**** Provided passage ****

Yes. Yes she was, she was buried in the churchyard, in a little corner, but I think in a little corner because they happened, that was where the plot was rather than my own nightmare of in a little corner tucked behind a fence because she’d committed suicide sort of thing so it was, yes, she was buried in there, in the cemetery.
And I suppose the thing for other families and friends of people who’ve committed suicide is not to be too hard on yourself, because I think there is, certainly for us, a whole tendency to soul search and try to answer all those questions about what could we have done differently, and what did we miss, and why didn’t we do things, or why didn’t we pick up on whatever it may have been the day the person died, why didn’t we know that was going to happen or why couldn’t we stop them. But I think if, if you live with a person with a mental health problem over a long period of time, you’re under as a family a lot of pressure and a lot of sustained pressure and in the cold light of day you’re so, after a person’s died, you may look back and think I should’ve done this and I should’ve done that and I could’ve done…, but just not to underestimate as a family or as friends just the day in and day out pressure that you’re under, that probably you were doing the best that you could at the time, but the place that the person was at because they are unwell, was just at a place where you couldn’t do anymore.

****

Things to do>
1 – Where in the account was she buried?
2 – Reproduce the account from "Yes. Yes she" to "in the cemetery.", changing "churchyard" to "graveyard".
3 – What questions does the account say the family tried to answer while soul searching?
You won't need the listing that comes next.

**** Given data ****

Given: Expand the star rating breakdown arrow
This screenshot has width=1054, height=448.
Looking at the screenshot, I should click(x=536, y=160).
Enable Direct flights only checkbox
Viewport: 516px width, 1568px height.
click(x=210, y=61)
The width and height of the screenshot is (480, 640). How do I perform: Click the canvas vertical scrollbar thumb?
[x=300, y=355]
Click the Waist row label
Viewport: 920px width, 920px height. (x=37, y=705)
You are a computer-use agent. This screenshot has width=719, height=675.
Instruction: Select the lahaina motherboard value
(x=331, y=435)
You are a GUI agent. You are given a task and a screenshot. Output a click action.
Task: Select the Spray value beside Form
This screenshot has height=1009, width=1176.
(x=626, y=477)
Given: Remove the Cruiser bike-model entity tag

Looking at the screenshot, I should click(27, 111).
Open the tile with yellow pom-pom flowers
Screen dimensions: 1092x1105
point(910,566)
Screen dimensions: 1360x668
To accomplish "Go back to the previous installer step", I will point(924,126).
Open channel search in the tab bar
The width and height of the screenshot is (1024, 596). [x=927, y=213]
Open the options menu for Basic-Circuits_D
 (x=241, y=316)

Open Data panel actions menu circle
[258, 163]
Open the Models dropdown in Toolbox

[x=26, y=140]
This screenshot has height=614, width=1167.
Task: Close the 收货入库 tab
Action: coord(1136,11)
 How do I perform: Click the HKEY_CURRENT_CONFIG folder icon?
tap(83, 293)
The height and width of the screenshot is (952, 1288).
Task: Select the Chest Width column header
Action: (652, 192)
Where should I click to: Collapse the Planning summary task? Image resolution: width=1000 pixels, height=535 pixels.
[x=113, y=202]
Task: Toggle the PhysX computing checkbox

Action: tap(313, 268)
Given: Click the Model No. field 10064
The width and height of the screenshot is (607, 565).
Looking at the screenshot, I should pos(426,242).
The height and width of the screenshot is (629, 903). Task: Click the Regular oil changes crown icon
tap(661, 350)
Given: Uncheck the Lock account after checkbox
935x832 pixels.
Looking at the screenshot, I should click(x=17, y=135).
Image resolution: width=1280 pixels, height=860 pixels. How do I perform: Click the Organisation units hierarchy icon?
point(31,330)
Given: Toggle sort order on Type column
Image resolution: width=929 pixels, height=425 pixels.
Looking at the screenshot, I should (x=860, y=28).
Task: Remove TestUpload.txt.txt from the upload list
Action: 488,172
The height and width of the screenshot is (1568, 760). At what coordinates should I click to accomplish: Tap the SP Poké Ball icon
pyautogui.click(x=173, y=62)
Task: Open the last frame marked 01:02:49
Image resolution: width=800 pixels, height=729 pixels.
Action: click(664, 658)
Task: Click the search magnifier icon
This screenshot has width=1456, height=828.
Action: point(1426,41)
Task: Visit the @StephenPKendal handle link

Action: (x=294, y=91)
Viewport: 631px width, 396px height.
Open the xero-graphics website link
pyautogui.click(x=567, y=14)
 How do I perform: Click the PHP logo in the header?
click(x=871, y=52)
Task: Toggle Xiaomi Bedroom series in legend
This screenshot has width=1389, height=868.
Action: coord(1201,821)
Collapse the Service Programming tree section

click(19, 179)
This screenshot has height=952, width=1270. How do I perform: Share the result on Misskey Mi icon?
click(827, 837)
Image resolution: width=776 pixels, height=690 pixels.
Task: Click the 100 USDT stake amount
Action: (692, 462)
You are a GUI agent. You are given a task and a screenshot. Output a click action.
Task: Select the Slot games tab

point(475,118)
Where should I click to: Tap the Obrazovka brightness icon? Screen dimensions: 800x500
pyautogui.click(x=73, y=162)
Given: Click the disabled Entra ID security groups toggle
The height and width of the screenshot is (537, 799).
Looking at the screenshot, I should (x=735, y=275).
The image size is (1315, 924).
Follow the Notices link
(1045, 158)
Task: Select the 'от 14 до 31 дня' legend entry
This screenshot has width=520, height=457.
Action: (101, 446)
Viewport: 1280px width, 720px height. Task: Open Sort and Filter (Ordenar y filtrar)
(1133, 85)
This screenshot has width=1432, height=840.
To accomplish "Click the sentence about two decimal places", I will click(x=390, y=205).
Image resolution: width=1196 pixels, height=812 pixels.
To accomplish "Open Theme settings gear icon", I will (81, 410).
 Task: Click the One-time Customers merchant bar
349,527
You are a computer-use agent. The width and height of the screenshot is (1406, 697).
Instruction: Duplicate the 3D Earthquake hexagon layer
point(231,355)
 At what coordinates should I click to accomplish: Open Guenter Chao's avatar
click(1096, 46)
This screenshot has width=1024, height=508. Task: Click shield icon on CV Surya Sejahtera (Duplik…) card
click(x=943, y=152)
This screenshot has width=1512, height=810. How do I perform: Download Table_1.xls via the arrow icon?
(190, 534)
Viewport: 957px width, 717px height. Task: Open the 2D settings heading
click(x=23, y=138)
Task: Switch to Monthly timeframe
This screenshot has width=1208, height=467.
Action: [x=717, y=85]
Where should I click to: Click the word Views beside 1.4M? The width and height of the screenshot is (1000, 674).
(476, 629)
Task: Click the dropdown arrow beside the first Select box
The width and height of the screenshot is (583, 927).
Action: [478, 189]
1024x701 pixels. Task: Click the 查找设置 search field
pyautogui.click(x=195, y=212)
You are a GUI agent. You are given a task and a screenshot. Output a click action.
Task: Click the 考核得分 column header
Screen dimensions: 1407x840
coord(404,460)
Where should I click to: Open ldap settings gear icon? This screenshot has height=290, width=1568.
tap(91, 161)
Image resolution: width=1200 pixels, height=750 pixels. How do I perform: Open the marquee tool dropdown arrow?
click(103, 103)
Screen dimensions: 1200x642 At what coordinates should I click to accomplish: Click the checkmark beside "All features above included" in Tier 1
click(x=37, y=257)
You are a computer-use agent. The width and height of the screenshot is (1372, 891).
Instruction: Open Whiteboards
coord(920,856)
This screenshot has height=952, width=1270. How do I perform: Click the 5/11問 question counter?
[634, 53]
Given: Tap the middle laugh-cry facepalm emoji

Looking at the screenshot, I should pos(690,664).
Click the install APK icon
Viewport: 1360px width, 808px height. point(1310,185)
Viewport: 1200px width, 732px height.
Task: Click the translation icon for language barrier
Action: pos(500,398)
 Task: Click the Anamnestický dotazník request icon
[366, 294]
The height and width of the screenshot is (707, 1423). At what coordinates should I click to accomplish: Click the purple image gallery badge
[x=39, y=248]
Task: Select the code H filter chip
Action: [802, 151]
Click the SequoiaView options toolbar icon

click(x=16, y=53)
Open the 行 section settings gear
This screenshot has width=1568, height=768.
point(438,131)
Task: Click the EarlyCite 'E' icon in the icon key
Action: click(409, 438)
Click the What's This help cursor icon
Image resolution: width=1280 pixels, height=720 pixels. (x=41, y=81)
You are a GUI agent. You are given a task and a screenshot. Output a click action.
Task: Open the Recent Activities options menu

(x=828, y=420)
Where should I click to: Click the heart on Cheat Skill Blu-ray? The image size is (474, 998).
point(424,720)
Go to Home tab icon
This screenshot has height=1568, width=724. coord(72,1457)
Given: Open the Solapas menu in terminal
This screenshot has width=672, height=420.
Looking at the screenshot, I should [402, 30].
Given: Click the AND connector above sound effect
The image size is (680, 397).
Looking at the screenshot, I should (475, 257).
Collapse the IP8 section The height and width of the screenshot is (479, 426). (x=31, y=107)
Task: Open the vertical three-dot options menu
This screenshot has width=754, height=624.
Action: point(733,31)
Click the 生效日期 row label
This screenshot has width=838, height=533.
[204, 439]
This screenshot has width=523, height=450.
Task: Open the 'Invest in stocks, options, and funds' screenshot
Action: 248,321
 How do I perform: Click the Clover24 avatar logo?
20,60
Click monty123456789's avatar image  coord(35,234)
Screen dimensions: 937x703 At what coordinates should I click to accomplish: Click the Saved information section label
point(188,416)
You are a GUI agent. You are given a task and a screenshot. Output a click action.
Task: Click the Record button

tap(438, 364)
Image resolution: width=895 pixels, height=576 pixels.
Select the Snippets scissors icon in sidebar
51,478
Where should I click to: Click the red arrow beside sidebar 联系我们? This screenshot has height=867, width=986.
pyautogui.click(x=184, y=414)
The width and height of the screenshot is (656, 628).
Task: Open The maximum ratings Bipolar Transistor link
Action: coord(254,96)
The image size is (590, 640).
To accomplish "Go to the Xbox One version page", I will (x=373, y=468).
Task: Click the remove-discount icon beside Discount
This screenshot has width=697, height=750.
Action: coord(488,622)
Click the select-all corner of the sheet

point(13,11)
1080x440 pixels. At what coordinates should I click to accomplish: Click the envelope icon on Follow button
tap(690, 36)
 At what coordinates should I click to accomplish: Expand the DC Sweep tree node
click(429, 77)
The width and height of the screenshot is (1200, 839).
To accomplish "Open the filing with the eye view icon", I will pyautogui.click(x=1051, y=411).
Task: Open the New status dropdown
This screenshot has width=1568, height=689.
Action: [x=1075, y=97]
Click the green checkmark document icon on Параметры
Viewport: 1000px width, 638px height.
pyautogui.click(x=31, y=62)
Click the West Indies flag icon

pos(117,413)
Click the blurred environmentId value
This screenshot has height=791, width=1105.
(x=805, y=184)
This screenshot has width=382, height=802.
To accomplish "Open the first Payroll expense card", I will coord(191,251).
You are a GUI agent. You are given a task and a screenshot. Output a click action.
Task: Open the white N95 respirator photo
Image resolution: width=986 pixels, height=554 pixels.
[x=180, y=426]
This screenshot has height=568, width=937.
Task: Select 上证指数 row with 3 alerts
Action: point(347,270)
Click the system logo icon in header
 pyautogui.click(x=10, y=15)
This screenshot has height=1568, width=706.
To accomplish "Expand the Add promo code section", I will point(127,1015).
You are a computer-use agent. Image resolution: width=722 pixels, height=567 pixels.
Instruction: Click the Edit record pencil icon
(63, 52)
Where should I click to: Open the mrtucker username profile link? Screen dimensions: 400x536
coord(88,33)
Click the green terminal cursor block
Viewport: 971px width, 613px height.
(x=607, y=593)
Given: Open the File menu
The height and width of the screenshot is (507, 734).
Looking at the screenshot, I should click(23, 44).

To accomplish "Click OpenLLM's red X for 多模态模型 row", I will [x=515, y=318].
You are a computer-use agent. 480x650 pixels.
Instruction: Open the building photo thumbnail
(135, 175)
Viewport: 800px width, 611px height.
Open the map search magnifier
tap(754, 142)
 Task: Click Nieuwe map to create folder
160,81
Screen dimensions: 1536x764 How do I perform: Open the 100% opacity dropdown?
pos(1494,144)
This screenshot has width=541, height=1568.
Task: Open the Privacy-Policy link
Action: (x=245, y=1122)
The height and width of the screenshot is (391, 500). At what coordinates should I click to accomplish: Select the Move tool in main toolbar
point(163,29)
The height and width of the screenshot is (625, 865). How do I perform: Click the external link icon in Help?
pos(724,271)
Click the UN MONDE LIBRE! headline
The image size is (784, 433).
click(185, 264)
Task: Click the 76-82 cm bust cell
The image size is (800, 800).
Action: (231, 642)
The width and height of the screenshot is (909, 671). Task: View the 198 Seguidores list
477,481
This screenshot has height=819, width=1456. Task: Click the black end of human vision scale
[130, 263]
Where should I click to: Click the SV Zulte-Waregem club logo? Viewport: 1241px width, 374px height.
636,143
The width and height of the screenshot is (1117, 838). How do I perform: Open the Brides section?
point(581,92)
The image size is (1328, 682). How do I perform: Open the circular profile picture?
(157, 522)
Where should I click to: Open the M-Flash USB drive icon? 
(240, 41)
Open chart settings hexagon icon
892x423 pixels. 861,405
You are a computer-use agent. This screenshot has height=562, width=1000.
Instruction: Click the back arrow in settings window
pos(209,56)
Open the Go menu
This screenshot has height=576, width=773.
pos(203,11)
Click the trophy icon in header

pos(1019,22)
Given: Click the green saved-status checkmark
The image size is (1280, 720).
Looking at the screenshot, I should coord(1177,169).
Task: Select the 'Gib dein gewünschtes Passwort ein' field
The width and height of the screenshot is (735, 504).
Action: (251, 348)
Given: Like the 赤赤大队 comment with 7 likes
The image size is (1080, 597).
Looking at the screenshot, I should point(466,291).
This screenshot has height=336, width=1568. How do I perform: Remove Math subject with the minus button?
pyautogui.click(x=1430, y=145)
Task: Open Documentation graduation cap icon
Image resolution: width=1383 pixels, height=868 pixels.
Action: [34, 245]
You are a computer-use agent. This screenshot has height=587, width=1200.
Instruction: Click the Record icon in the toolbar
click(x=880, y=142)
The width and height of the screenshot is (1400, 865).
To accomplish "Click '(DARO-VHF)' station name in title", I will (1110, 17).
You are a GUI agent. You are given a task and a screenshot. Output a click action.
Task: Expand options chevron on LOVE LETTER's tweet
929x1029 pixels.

****

Answer section>
1 – In a little corner of the churchyard.

2 –
Yes. Yes she was, she was buried in the graveyard, in a little corner, but I think in a little corner because they happened, that was where the plot was rather than my own nightmare of in a little corner tucked behind a fence because she’d committed suicide sort of thing so it was, yes, she was buried in there, in the cemetery.

3 –
- What could we have done differently?
- What did we miss?
- Why didn't we do things?
- Why didn't we pick up on whatever it may have been the day the person died?
- Why didn't we know that was going to happen?
- Why couldn't we stop them?